Biographical Note: Graciela Quiñones-Rodriguez is a Puerto Rican educator, social worker, artist, and luthier who apprenticed with William Cumpiano (Easthampton, MA) and has built cuatros, tiples, and bordonuas. Graciela is also a cuatrista and higüera (gourd) and santos carver. She served as an advisory committee and exhibiting artist and workshop leader for CCHAP’s three Puerto Rican projects, starting as a community scholar with Herencia Taina, CCHAP’s 1998 Taino exhibit project, researching the techniques of higüera preparation and decoration for use as household utensils, ornaments with Taino or political iconography, or musical instruments. She also worked as an artist-presenter for the Massachusetts Cultural Council summer institute on Puerto Rican cultural heritage for Springfield, Massachusetts teachers. Graciela is a highly respected arts educator, woodcarver, and singer with the Connecticut Latin music group Tierra Mestiza; she is a Connecticut Commission on the Arts Master Teaching Artist and Artists Fellowship winner. As part of the Southern New England Traditional Arts Apprenticeship Program, she worked with master luthier Bill Cumpiano.
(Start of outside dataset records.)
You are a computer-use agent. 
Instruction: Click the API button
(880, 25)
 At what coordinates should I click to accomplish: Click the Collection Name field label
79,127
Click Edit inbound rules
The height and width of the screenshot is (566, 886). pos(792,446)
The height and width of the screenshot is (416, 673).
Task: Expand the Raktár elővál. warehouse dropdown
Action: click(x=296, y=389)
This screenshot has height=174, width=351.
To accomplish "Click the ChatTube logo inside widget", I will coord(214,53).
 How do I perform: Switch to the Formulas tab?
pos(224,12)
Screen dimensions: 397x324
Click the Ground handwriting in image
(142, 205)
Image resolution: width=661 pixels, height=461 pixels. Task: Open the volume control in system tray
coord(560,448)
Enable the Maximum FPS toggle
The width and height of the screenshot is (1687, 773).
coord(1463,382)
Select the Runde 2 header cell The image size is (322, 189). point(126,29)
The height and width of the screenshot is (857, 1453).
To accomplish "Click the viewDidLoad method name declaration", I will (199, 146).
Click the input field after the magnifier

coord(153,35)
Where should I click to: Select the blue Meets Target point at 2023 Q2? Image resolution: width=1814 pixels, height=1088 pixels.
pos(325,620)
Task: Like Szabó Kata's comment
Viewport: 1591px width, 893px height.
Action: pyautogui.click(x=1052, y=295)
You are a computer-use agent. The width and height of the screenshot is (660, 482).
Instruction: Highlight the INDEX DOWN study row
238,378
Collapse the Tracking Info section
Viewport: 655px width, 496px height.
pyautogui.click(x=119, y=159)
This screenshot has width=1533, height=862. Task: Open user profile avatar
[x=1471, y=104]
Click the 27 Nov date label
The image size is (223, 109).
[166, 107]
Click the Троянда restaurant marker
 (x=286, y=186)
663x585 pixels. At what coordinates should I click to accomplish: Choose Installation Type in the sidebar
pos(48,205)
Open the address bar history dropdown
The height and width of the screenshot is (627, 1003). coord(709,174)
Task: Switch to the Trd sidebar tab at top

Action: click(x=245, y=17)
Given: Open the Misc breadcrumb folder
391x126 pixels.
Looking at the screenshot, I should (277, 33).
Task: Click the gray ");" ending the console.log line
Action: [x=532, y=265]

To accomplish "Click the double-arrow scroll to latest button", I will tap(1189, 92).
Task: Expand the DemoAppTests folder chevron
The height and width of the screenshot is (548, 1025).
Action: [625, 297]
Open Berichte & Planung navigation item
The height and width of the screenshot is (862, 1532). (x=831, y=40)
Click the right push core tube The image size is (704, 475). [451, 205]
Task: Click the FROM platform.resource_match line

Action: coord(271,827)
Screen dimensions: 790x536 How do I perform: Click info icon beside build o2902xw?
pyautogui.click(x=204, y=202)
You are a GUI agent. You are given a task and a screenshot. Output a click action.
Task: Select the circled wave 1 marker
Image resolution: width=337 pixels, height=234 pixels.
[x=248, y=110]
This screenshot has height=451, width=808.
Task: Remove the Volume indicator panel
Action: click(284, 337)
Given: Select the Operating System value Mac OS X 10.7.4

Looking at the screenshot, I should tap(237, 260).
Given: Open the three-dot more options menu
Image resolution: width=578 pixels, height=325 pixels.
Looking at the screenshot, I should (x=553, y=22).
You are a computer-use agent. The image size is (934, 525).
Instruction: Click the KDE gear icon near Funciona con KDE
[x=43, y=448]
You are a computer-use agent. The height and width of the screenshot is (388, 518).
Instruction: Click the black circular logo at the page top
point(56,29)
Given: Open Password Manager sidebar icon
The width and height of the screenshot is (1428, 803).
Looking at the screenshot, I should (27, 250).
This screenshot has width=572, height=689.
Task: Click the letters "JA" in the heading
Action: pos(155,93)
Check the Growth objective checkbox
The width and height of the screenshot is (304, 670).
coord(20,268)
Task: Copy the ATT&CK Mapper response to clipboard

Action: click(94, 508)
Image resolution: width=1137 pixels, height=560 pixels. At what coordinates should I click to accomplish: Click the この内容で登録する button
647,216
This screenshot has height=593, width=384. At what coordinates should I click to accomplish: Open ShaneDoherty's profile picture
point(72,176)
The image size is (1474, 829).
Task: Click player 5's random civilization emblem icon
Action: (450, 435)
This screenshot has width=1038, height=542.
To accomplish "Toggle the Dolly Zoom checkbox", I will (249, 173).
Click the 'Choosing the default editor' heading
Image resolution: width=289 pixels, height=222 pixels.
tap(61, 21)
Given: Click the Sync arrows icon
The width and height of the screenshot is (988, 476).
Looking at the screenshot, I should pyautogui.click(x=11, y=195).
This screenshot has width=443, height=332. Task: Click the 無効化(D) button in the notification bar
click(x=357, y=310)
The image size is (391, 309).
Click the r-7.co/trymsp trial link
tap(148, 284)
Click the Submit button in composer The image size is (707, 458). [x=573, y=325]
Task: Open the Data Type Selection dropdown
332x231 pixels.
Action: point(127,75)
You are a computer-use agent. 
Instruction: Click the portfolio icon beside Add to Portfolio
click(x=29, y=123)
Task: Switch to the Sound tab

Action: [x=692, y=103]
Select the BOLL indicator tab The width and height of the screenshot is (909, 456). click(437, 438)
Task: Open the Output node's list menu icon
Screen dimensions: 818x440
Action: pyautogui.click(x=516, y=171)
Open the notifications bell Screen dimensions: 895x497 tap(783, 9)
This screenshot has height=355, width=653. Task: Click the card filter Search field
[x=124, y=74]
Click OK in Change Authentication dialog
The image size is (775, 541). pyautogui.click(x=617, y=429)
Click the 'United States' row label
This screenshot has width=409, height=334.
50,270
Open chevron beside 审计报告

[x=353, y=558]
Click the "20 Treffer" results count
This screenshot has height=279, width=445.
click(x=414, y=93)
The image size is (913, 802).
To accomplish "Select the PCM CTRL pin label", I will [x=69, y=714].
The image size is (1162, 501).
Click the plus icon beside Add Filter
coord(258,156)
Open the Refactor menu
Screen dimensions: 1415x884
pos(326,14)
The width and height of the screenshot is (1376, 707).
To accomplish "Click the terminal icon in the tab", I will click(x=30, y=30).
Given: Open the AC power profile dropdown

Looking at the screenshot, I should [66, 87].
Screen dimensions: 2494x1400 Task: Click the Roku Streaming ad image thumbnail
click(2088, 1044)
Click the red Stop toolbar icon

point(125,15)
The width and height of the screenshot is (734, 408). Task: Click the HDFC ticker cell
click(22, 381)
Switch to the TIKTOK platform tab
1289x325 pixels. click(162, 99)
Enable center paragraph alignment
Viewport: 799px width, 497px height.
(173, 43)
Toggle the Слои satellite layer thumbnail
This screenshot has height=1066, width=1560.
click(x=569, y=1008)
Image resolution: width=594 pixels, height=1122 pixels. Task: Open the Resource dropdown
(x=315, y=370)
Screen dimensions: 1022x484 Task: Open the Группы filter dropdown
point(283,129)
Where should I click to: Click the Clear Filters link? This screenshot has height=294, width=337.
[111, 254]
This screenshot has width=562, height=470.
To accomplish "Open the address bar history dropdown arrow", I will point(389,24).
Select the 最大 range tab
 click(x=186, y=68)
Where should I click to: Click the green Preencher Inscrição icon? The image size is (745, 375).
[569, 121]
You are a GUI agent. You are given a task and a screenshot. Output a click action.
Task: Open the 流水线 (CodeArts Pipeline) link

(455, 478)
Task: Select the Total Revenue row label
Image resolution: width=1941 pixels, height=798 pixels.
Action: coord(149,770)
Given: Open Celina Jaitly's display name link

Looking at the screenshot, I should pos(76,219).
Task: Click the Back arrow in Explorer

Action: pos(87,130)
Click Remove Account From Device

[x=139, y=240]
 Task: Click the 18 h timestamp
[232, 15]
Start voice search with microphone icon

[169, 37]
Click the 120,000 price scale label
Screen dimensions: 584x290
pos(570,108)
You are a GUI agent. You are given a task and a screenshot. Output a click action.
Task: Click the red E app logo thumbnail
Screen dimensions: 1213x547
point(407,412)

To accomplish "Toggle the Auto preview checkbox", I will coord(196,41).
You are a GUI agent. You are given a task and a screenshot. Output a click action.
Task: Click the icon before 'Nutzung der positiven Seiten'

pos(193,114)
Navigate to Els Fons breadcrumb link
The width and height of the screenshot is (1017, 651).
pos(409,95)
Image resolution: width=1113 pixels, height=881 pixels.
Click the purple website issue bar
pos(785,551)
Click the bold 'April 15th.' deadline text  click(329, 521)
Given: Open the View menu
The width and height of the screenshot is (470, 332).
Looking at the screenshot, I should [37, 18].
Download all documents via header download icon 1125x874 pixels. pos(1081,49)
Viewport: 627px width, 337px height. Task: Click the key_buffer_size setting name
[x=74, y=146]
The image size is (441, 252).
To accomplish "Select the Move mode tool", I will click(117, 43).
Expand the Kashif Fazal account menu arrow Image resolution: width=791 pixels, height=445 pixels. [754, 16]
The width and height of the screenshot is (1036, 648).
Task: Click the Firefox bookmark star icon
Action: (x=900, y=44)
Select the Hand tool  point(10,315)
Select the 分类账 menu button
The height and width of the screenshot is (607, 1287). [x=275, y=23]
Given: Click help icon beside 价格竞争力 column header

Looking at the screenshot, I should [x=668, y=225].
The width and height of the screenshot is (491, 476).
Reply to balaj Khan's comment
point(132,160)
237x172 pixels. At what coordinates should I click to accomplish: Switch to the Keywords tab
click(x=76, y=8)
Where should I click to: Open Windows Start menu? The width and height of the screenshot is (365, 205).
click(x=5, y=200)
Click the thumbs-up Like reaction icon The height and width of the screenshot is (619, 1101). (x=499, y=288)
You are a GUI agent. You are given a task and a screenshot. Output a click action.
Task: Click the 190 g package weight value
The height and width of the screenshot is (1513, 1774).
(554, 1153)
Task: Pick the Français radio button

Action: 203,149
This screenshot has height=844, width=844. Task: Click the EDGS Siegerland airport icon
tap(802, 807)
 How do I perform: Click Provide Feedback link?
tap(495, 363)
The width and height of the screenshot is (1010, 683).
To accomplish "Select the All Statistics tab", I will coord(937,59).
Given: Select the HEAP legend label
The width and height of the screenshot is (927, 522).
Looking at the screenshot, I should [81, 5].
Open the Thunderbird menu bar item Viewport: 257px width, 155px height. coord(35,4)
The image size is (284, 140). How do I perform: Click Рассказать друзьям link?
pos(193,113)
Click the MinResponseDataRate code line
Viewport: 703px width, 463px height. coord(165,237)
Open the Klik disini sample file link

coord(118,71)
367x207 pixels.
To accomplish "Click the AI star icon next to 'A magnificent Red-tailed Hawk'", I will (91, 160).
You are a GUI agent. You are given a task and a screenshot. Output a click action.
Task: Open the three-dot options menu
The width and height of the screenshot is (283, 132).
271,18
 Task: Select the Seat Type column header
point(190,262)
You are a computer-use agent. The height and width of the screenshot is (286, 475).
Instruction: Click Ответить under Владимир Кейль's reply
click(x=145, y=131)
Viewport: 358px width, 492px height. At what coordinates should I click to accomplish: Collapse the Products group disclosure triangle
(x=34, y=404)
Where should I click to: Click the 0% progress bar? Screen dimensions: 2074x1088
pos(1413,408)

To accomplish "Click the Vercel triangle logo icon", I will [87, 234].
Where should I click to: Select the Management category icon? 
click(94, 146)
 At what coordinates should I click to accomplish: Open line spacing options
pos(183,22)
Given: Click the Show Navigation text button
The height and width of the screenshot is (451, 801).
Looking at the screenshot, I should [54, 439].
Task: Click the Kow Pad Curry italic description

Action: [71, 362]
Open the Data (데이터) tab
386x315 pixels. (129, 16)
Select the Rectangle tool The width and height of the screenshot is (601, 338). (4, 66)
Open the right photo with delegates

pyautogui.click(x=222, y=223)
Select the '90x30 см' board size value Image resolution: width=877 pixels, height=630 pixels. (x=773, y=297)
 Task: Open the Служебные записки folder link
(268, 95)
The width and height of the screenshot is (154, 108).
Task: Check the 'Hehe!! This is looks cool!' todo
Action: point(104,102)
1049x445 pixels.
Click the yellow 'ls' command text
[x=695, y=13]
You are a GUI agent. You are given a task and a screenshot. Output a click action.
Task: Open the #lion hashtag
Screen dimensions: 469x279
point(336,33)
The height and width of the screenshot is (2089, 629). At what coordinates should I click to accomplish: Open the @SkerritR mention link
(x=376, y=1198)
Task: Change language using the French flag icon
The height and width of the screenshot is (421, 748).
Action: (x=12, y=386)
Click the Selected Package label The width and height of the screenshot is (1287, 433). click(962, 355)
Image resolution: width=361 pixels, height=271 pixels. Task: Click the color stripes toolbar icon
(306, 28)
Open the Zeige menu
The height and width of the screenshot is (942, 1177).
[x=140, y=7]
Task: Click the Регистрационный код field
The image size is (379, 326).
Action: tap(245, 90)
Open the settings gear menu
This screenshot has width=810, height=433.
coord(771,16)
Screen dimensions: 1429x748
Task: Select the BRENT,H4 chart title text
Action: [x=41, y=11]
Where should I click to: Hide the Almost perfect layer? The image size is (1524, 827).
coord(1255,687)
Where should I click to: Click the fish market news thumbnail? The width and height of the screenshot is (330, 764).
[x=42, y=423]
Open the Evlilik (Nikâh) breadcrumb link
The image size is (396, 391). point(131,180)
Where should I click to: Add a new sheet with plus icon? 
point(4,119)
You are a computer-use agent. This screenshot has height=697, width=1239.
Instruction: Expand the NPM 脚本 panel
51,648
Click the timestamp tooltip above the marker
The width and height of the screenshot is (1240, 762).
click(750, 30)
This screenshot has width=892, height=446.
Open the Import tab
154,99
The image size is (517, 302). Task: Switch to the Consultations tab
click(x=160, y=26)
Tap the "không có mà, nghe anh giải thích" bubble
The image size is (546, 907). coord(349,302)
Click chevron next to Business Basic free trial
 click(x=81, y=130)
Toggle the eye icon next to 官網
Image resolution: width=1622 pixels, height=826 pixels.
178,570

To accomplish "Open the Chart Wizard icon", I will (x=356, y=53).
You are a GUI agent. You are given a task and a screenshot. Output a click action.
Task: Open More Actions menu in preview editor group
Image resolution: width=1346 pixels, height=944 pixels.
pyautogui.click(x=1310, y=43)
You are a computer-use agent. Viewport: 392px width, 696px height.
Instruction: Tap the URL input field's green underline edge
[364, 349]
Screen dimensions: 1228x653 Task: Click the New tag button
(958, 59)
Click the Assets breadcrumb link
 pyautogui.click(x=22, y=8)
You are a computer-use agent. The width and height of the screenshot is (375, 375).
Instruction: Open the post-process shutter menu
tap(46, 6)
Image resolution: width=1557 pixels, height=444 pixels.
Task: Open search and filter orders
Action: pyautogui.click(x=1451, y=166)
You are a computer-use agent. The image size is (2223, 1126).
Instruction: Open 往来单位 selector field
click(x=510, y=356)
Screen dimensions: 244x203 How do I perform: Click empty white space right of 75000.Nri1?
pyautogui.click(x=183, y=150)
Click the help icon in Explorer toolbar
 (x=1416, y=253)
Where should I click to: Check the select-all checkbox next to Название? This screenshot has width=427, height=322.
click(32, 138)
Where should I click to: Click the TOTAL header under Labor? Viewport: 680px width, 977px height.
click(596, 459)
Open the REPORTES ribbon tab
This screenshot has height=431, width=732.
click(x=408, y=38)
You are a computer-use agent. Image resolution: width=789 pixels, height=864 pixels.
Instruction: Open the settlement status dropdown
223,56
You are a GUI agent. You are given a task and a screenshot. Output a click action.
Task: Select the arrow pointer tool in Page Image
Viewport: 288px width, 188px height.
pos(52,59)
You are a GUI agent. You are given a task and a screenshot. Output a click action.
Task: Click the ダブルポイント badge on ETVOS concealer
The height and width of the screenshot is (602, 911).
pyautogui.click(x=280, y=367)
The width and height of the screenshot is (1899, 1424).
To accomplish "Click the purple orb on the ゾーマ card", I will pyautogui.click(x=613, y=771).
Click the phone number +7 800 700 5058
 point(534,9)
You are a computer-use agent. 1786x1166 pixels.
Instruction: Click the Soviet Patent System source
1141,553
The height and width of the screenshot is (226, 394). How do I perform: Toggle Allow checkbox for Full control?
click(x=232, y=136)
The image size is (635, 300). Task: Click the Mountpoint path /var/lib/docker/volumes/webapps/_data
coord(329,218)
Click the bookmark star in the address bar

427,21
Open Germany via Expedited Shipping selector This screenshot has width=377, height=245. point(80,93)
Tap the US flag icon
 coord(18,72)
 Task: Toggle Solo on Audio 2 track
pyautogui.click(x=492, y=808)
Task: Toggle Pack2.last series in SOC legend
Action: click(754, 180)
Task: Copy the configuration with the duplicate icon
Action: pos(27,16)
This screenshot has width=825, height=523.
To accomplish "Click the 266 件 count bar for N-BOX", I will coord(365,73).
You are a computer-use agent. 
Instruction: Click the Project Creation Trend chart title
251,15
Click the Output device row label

Together they built cuatros, tiples, and bordonuas, older forms of Puerto Rican stringed instruments. As part of the apprenticeship they built a cuatro on the basis of a photograph of an unusual form from the early 1900's, which has a bent wood body rather than a hollowed-out base. They demonstrated their partnership work at the Lowell Folk Festival in 2000.


Additional materials realting to these artists exists in the CCHAP archive.


Cataloging Note: This project was made possible in part by the Institute of Museum and Library Services MA-245929-OMS-20.